There were also people transporting everything you could imagine. Safety first!
As we walked, lots of people were trying to sell us various things, I guess you could say, we stand out. What?! We don't look local? One man was quite friendly, and casually gave Matt his load of coconuts, so he could see how heavy it was. We soon learned, this was a gesture used to reel us in for a purchase.
The man quickly cut off the top of the coconut and handed one to each girl. All the while, Matt kept asking, "How much?"
He wouldn't answer until we refused more coconut. Finally, he said $4 each. Matt paid it but we knew we'd just been had. You can buy a coconut at the market for about a quarter. I guess capitalism is alive and well, even in a communist country!
One lesson learned. But, at least we got some coconut water out of the deal, and straight from the coconut itself!
There were lots of "festive" decoration's out for the TET holiday, an independence celebration, and also for the upcoming lunar new year.
You never know what you'll find on city streets.
We started the day at the War Remnant Museum.
There were lots of US Army vehicles here, that had been left behind after the evacuation of Saigon.
The museum portion was all about the Vietnam perspective of the US conflict, known to them, as the American War. We ran into a group of Vietnam veterans at the museum and it was interesting to hear their take on the propaganda and how everything was being presented.
There was also a prison on the premises, that dealt mostly with the French occupation of Vietnam. (Yes, Matt is feeling the effects of the humidity!)

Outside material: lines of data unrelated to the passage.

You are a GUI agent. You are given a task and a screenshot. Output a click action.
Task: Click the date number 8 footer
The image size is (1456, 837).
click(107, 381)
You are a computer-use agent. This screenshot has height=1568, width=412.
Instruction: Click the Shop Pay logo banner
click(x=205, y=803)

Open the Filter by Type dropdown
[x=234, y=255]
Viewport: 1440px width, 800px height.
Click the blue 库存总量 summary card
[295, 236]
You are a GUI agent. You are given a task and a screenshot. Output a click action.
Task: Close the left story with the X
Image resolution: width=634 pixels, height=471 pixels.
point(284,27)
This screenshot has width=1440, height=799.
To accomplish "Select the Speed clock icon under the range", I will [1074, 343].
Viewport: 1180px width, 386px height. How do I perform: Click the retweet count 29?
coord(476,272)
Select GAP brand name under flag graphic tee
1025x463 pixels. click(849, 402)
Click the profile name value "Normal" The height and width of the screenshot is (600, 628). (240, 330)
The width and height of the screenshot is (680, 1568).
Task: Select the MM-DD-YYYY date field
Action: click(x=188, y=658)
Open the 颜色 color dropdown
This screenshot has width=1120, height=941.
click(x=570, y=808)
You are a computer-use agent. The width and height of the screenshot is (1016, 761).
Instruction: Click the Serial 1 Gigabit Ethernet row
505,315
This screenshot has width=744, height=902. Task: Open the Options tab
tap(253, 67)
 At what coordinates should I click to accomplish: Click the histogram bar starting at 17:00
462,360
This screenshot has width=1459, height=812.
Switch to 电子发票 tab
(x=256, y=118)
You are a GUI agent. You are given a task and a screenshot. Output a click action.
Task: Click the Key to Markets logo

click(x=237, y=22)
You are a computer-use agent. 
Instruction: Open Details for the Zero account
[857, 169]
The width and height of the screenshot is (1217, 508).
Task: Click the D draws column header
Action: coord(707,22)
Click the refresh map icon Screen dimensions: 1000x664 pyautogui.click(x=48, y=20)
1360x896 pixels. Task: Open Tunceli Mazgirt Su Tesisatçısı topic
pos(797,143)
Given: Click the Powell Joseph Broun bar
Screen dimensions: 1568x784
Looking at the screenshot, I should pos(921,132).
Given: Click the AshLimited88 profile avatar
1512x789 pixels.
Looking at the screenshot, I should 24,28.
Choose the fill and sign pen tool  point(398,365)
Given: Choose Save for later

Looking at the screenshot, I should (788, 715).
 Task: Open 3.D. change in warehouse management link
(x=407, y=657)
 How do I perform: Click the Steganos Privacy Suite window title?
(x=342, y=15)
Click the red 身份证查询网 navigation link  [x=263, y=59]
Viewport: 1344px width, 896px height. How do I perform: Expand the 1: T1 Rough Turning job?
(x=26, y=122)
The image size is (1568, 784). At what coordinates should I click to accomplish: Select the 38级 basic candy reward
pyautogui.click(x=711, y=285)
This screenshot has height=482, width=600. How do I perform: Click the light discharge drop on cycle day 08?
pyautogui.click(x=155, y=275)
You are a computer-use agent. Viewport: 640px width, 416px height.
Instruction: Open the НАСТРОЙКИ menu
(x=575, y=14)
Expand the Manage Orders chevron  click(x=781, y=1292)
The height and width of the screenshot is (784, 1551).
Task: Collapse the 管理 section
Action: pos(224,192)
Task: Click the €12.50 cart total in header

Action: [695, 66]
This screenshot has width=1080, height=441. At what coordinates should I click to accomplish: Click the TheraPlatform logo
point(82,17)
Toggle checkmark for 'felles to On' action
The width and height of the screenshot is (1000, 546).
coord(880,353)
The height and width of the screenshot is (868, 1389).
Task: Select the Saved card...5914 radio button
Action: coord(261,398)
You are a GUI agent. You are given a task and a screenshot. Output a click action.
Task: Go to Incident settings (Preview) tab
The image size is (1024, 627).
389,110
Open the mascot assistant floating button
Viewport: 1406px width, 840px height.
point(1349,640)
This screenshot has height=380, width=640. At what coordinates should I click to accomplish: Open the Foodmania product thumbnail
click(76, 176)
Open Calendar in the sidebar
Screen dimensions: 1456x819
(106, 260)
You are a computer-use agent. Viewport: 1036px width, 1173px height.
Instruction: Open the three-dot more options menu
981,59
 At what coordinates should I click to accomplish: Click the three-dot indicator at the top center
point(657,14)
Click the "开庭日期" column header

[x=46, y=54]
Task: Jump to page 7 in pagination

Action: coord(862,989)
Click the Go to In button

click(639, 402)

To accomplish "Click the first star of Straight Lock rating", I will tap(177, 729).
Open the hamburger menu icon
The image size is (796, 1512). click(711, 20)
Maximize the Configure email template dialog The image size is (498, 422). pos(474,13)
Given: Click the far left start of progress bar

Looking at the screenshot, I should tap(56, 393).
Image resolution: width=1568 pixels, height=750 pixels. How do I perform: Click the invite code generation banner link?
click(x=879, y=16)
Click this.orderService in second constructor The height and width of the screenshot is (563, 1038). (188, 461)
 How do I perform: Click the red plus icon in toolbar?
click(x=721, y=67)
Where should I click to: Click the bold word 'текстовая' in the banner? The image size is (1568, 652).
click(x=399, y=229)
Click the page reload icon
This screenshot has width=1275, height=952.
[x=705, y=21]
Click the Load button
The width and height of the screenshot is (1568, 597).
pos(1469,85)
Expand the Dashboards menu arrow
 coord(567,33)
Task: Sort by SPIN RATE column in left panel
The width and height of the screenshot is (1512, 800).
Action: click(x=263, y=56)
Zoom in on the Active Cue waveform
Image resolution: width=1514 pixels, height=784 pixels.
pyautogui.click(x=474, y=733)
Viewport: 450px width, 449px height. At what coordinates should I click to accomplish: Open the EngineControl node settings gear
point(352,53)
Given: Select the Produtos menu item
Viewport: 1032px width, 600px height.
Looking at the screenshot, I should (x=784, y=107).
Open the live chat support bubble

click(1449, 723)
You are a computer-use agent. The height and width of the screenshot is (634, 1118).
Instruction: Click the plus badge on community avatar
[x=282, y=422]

Next up, the Independence Palace. This was the residence of the President of South Vietnam during the war, and was also where the war ended. A North Vietnamese tank crashed through the front gates, signaling the fall of Saigon. Today, it is just used as a historical site.
Coincidentally, the original structure was designed and built by the French, but it was partially destroyed during a conflict, and rebuilt in 1962. Too bad it wasn't just restored, I'm just not a fan of '60's architecture!
The rooms had a very presidential feel.
And this is the view from one of the balconies.
This was some type of war strategy room. My girls were in awe that these were actually phones, and that you had to sit right there to talk on them. It is a very interesting conversation, trying to explain to a child, how to dial a rotary phone. Try it sometime!
And the communications room. How times have changed!
We enjoyed wandering the palace, as well as the surrounding grounds. Ella found her dream tree in Saigon!
It was time for a refresher. We found a lovely outdoor patio and ordered some iced Vietnamese coffee, a very popular drink. It consists of a few shots of sweetened condensed milk, and coffee. Even to me, someone who normally can take or leave coffee, this drink was a little piece of heaven in a glass! I'm still dreaming of this. (Coincidentally, Vietnam is the second largest producer of coffee in the world.)
A beautiful model, on a photo shoot, took some time out for us.
We spent the rest of the day walking around the downtown area, enjoying all the French architecture. This was the post office.
Notre Dame, Saigon.
I truly felt like I was in Europe.
The Hotel Continental, famed as a popular journalist hang out, during the war.
The Saigon Opera house.
I don't even remember what this building was, but it was beautiful! I guess I didn't realize the extent of the French influence in Vietnam. (The French occupied this country for roughly 100 years.)
We came across a very dirty river. Not so sure I will be eating the seafood!
Yes, the motorbikes even drive on the sidewalk, then honk at ME?!
One of the rare times that everyone actually stopped at the red light.
The next time you are stressed out about making sure that your child's car seat meets every safety requirement under the sun, think about a Vietnamese car seat and relax!
After a long day, hanging out in style in the airport lounge.
Tomorrow, on to DaNang, a little further up the coast.